Um veículo híbrido funciona como um trólebus autônomo, pois gera sua própria energia elétrica a bordo. O motor elétrico traciona o veículo, enquanto o conjunto motor-gerador, movido a diesel, álcool, gás ou gasolina, fornece energia. O motor a combustão opera sempre em rotação constante, no ponto de menor consumo e emissão de poluentes. Para reforçar a potência, há um banco de baterias que armazena energia e a libera em picos de demanda. O veículo não usa câmbio: aceleração e frenagem são elétricas, totalmente controladas por sistema eletrônico. Quando parado, o motor-gerador recarrega as baterias. Essa configuração permite usar motores menores, como 80HP em vez de 210HP em um ônibus de 12m, sem perda de desempenho. O sistema eletrônico garante suavidade e confiabilidade. Nas frenagens e descidas, o motor elétrico funciona como gerador, recarregando baterias e reaproveitando energia que, em ônibus convencionais, seria desperdiçada em calor. Para locais de emissão zero, como túneis, existe o modelo Híbrido Dual, que pode operar como trólebus ou híbrido. O conforto ao passageiro é maior, com aceleração suave e ruído reduzido em até 20db. O motorista também se beneficia de melhores condições de trabalho. A emissão de material particulado, apontado pelo Banco Mundial como altamente nocivo, é reduzida em até 90%. Esse desempenho rendeu à Eletra o prêmio internacional World Technology Awards, considerado o “Oscar da Tecnologia”. A premiação, realizada em São Francisco (EUA), contou com patrocínio de Nasdaq, Time, Accenture e Microsoft. A Eletra foi a única empresa brasileira premiada, ficando em segundo lugar na categoria Energia, ao lado de concorrentes como DaimlerChrysler e USCAR. Segundo medições da UFRJ, os ônibus híbridos da empresa reduzem o consumo de combustível em até 30%. Hoje, 13 veículos circulam no Brasil e outros já foram exportados para Chile e Nova Zelândia, consolidando o reconhecimento internacional da tecnologia.

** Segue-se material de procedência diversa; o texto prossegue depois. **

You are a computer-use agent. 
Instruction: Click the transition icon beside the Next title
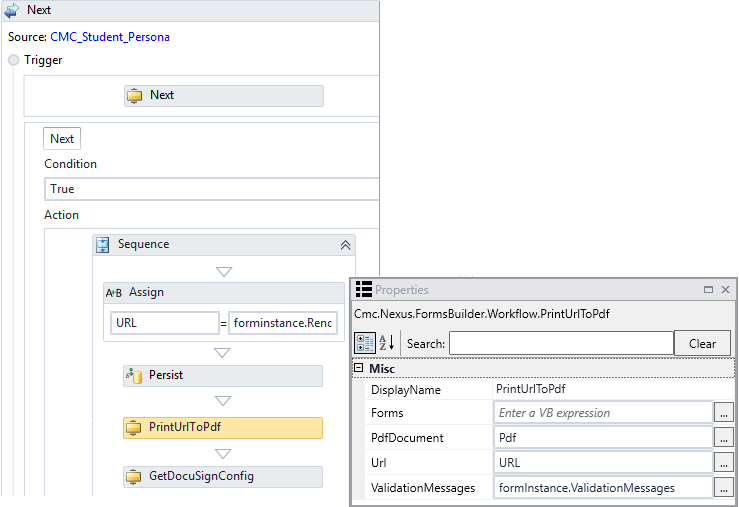coord(12,10)
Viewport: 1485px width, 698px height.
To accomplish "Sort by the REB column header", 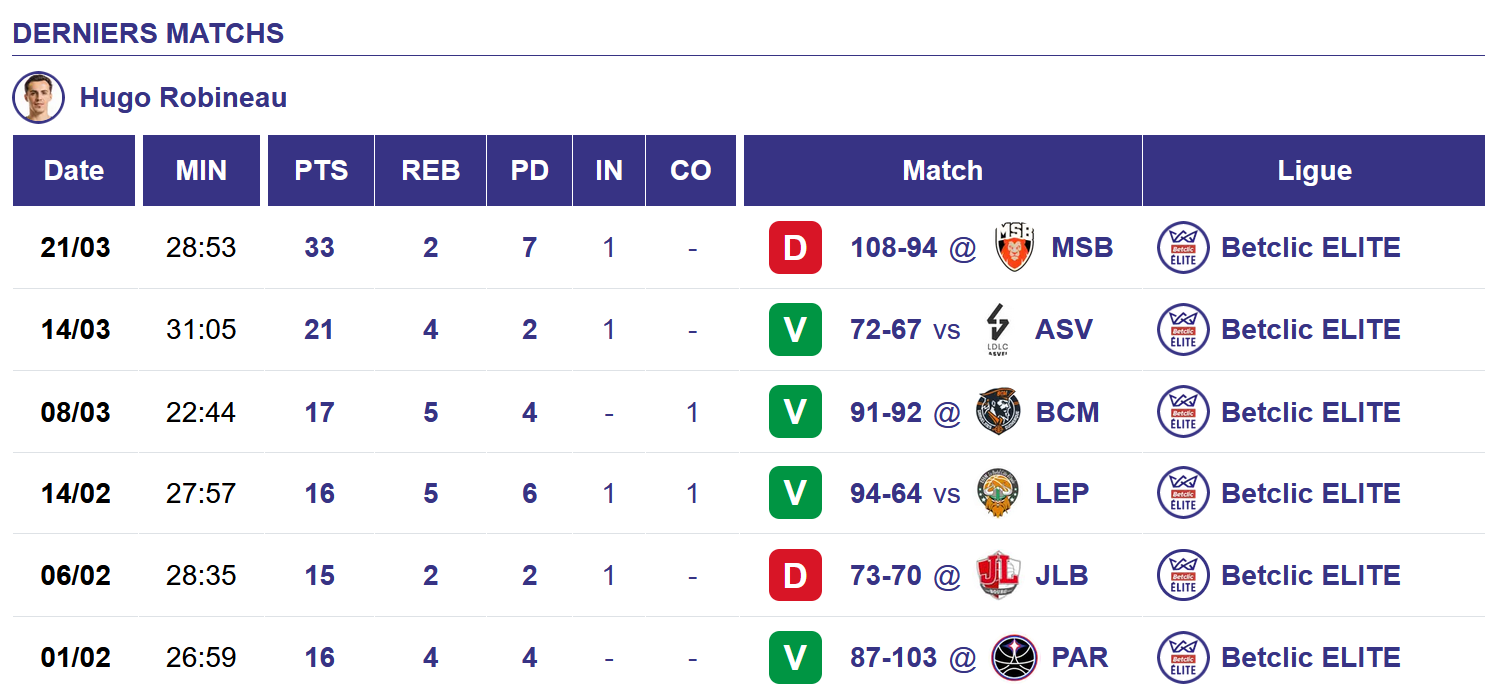I will pos(430,170).
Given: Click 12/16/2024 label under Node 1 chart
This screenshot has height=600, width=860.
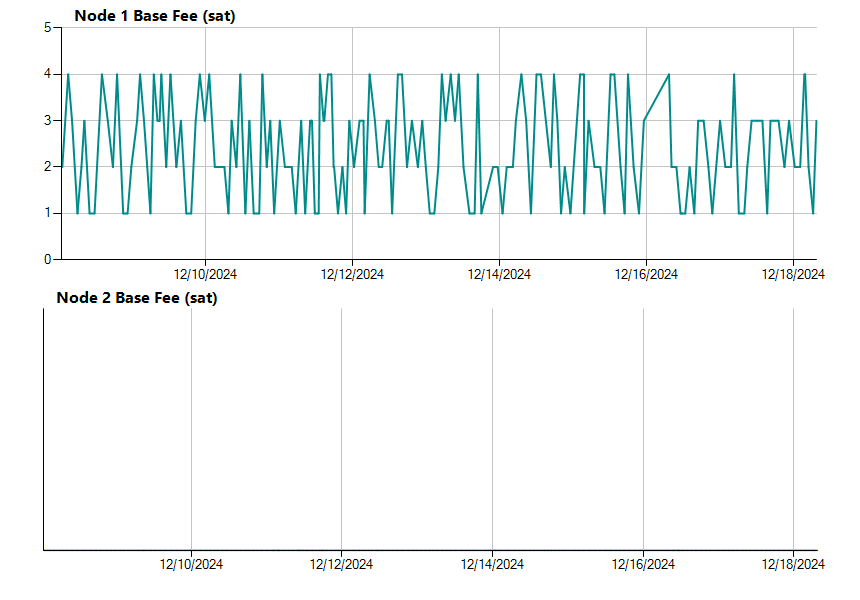Looking at the screenshot, I should pyautogui.click(x=646, y=274).
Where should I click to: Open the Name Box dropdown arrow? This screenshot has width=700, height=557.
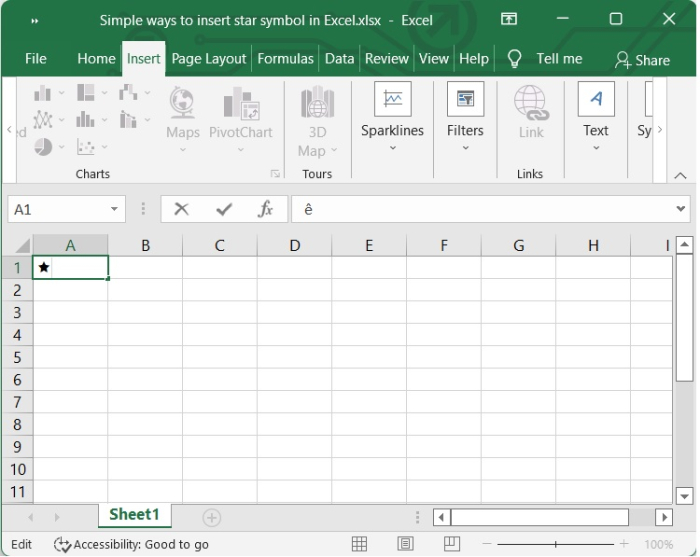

Resumo: PI9904360 Sistema de operação de um veículo híbrido, veículo híbrido operado pelo sistema e dispositivo de suprimento e acumulação de energia para o veículo híbrido em que a tração do veículo híbrido é realizada única e exclusivamente pelo motor elétrico (4) que é alimentado, em seu regime de potência média, pelo gerador (2) e que em seu regime de potência máximo é alimentado também por um banco de baterias (3) funcionando como um "Pulmão Energético" que fornece a energia complementar ao funcionamento de motor elétrico (4) quando em regime de potência máxima e acumula energia excedente quando o veículo está em regime de desaceleração ou mesmo parado. O gerador elétrico (2) é acionado pelo motor de combustão interna que fornece energia mecânica ao gerador (2) para que este possa fornecer energia elétrica ao motor de tração (4) e ao banco de bateria (3).